Use earcons: an "earcon" or "auditory icon" is the voice-equivalent of a graphical interface's icon. An icon is a small graphic that means something specific in the context of the interaction: for instance, an "arrow" pointing to the right may mean go to the next page, and one to the left may mean go back to the previous page. Earcons can be very useful in positioning the caller within a menu structure or in announcing the type of action that is about to take place. The sound of a keyboard clicking could be used to indicate to the caller that the system is busy doing something (while dead silence may be taken by the caller that the system crashed or the call had ended).

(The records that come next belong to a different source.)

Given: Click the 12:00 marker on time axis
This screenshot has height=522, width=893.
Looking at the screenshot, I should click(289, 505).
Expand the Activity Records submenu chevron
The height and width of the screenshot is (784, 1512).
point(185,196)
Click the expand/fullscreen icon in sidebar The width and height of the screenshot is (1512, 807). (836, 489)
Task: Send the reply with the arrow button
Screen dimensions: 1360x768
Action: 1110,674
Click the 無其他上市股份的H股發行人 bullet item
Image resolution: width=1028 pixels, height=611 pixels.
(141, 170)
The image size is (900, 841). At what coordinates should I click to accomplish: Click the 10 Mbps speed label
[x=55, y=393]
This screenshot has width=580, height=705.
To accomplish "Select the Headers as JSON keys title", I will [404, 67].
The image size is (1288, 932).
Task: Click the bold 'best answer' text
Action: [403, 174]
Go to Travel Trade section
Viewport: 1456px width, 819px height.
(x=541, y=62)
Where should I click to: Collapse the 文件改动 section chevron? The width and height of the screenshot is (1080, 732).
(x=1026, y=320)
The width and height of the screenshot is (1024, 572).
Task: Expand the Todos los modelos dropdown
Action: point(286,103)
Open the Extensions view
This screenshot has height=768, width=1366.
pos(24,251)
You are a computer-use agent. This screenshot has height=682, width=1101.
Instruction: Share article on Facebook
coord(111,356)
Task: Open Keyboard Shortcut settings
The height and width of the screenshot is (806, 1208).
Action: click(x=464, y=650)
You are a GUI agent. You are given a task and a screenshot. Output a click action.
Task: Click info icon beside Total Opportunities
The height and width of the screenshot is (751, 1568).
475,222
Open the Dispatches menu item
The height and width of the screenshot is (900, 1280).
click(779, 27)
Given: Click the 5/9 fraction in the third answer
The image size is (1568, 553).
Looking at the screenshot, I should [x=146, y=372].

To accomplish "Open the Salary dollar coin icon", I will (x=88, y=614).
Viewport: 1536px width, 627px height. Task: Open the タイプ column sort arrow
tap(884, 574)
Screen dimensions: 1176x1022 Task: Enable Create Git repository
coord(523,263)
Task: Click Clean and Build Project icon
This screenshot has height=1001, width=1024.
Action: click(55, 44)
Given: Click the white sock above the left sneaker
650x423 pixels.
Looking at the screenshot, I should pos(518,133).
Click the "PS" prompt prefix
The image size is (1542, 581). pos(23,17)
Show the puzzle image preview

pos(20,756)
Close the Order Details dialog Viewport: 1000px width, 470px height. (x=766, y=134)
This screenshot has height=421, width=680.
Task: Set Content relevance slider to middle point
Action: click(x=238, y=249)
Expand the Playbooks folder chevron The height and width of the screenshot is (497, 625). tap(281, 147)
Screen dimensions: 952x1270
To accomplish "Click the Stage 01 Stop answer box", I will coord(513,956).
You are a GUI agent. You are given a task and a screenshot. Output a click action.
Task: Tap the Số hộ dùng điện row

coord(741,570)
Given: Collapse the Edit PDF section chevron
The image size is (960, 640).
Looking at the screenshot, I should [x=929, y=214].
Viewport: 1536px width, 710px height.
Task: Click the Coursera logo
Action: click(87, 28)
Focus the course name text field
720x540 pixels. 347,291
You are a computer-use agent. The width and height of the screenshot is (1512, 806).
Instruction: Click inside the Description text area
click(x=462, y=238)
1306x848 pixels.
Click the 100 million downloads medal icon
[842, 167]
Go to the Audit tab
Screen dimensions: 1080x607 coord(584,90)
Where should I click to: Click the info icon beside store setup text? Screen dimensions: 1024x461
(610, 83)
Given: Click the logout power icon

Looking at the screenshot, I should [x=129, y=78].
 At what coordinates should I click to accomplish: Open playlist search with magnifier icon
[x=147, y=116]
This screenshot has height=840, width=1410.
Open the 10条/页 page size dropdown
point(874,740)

Perhaps the one fundamental advantage that GUIs have over VUIs is the feeling of control that a graphical user has over both the medium and the interaction. It takes a very bad GUI to render the user helpless and throw them into a state of confusion. On the other hand, because a VUI is time time-linear, uni-directional, and invisible, the system has to stumble only once in the interaction for the user to be thrown in a state of hopeless perplexity. Keeping in mind that there are key differences between designing a GUI and a VUI should help the alert VUI designer avoid making the costly mistake of smuggling GUI assumptions when engaged in VUI design.